-- TEXT PROVIDED follows --
BY THE calm waters of Boobera Lagoon, Gomeroi women yarn in a language that’s existed since time immemorial.
It’s a return to traditional healing on country, women’s business where traumas are confronted and culture practiced.
The feeling these women get from a return to country is indescribable, Gomeroi woman Dorothy Tighe said.
“It heals better than what white man’s medication can heal you,” she said.
“We are not properly adapted to western society, their medicines, their foods, their way of speaking – virtually everything when you’se [sic] come into our land and try to embed it into us, it doesn’t work.
“That’s why we have a lot of sicknesses and why we have to go back to mother nature, back to our land so we can regain and have the strength to carry on.”
Organised by Rosalie Armstrong, Yinarr is a cultural healing gathering that takes place once a year.
The women come together, share traditional knowledge, cultural expertise and practice their language.
-- TEXT PROVIDED concluded --
▸ **SET OF TASKS**:
(1) Summarize the article on the Yinarr healing gathering in two sentences.
(2) Reproduce the part of the article on the Yinarr healing gathering that opens with the words containing "It’s a return" and closes with "practice their language.".
(3) Resume the article on the Yinarr healing gathering, picking up after its final sentence.
-- EXCERPTED DATA follows --
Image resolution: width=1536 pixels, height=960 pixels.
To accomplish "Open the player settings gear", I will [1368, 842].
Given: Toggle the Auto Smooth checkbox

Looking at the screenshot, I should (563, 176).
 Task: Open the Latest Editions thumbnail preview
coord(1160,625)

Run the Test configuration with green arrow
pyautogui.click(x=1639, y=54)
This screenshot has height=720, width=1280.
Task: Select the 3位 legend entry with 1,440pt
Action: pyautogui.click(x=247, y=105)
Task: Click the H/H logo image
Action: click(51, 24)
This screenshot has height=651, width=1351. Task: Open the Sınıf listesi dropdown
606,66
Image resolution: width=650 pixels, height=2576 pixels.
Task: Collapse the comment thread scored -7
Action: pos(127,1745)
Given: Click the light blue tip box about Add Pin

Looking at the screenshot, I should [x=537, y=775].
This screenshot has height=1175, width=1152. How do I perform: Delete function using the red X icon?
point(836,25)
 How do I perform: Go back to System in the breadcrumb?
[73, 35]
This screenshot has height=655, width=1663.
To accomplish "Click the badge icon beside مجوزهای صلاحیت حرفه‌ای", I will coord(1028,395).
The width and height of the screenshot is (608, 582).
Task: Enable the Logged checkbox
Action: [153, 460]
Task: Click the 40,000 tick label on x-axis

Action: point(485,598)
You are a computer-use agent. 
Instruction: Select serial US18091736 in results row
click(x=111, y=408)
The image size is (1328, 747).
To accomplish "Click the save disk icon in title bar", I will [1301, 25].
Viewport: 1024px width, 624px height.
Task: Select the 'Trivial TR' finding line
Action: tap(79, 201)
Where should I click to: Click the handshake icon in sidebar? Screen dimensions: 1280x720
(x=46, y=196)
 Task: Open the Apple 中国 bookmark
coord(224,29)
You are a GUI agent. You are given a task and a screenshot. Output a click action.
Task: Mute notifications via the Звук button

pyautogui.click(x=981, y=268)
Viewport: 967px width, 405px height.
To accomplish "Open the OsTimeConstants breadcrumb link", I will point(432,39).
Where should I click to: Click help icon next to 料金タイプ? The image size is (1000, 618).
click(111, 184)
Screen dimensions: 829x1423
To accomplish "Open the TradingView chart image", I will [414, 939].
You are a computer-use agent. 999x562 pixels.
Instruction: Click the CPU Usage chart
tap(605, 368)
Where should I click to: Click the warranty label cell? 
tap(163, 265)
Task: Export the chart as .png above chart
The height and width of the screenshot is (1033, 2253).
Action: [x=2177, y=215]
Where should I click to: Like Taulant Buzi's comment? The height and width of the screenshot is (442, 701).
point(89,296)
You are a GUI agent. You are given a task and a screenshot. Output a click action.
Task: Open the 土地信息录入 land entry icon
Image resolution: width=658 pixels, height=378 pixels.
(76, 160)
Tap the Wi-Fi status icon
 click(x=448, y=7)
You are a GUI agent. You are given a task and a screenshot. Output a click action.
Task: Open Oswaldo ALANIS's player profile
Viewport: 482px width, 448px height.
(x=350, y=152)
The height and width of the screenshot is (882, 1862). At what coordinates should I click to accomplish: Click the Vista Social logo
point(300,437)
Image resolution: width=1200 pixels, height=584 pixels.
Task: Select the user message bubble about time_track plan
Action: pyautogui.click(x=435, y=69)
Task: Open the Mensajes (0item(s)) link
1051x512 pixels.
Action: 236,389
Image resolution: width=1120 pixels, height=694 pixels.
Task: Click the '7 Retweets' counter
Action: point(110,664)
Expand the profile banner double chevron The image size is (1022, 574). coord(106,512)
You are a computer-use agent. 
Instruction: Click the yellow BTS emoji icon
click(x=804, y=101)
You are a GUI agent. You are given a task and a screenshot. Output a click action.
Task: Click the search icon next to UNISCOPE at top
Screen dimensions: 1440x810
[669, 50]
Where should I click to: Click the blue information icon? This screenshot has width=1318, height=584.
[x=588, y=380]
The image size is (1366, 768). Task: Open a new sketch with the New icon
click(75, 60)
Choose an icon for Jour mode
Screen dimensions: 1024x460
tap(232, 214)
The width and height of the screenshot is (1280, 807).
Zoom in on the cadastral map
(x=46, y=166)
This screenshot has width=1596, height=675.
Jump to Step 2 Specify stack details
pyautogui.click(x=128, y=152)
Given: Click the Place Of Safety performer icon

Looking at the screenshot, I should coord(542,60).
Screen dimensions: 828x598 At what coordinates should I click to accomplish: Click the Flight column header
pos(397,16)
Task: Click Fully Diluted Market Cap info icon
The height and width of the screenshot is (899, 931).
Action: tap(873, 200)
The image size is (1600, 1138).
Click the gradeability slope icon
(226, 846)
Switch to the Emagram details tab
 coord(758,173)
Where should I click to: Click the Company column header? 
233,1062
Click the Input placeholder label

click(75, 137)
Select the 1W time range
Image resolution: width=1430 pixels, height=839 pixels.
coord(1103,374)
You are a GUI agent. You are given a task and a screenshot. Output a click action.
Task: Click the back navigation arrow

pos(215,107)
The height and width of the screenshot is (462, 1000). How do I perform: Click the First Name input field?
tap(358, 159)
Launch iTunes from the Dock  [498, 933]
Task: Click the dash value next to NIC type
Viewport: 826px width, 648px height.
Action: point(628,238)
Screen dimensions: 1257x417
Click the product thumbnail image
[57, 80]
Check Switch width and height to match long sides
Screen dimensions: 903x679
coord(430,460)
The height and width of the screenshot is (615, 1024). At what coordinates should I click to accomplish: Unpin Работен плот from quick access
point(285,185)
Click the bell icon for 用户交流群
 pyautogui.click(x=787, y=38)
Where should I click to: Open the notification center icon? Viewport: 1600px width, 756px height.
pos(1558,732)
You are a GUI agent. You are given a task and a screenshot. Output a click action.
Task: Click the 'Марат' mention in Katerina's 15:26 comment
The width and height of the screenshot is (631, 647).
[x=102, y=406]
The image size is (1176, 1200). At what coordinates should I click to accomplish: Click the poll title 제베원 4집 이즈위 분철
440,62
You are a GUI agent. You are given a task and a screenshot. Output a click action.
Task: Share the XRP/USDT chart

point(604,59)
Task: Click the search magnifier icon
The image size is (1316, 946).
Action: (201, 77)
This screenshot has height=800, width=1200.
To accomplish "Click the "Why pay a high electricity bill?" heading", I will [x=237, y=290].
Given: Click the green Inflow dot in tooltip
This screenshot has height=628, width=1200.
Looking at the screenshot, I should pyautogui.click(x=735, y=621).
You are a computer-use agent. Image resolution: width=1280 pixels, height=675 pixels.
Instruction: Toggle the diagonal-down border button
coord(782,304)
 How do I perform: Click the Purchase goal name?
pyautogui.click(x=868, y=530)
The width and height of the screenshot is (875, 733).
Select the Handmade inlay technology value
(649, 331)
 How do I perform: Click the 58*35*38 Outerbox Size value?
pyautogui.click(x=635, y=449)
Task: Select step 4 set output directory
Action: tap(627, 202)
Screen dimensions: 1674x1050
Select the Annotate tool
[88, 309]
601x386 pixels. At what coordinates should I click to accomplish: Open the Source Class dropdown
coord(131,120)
-- EXCERPTED DATA concluded --
▸ **RESPONSES BY TASK**:
(1) At Boobera Lagoon, Gomeroi women gather on country for traditional healing, where they confront traumas, practice culture and speak their language. Dorothy Tighe said a return to country heals better than western medicine, and the yearly gathering, Yinarr, is organized by Rosalie Armstrong.

(2)
It’s a return to traditional healing on country, women’s business where traumas are confronted and culture practiced.
The feeling these women get from a return to country is indescribable, Gomeroi woman Dorothy Tighe said.
“It heals better than what white man’s medication can heal you,” she said.
“We are not properly adapted to western society, their medicines, their foods, their way of speaking – virtually everything when you’se [sic] come into our land and try to embed it into us, it doesn’t work.
“That’s why we have a lot of sicknesses and why we have to go back to mother nature, back to our land so we can regain and have the strength to carry on.”
Organised by Rosalie Armstrong, Yinarr is a cultural healing gathering that takes place once a year.
The women come together, share traditional knowledge, cultural expertise and practice their language.

(3)
“Our culture is the essence of who we are and ultimately it’s what will heal us, not sitting in a counselling room with white walls and talking to psychologists in there,” Ms Armstrong said,
“When we reconnect to the land we are reconnecting back to spirit, soul, that’s what will heal us.”
The women weave, dance and sing, but they also carry out traditional rituals known only to the Gomeroi tribe.
“There are some things we cannot talk about that are sacred to us as Gomeroi women,” Ms Armstrong said.
Yinarr is a grassroots cultural healing and storytelling gathering for Gomeroi women held on September 22 and 23 at Boobera Lagoon.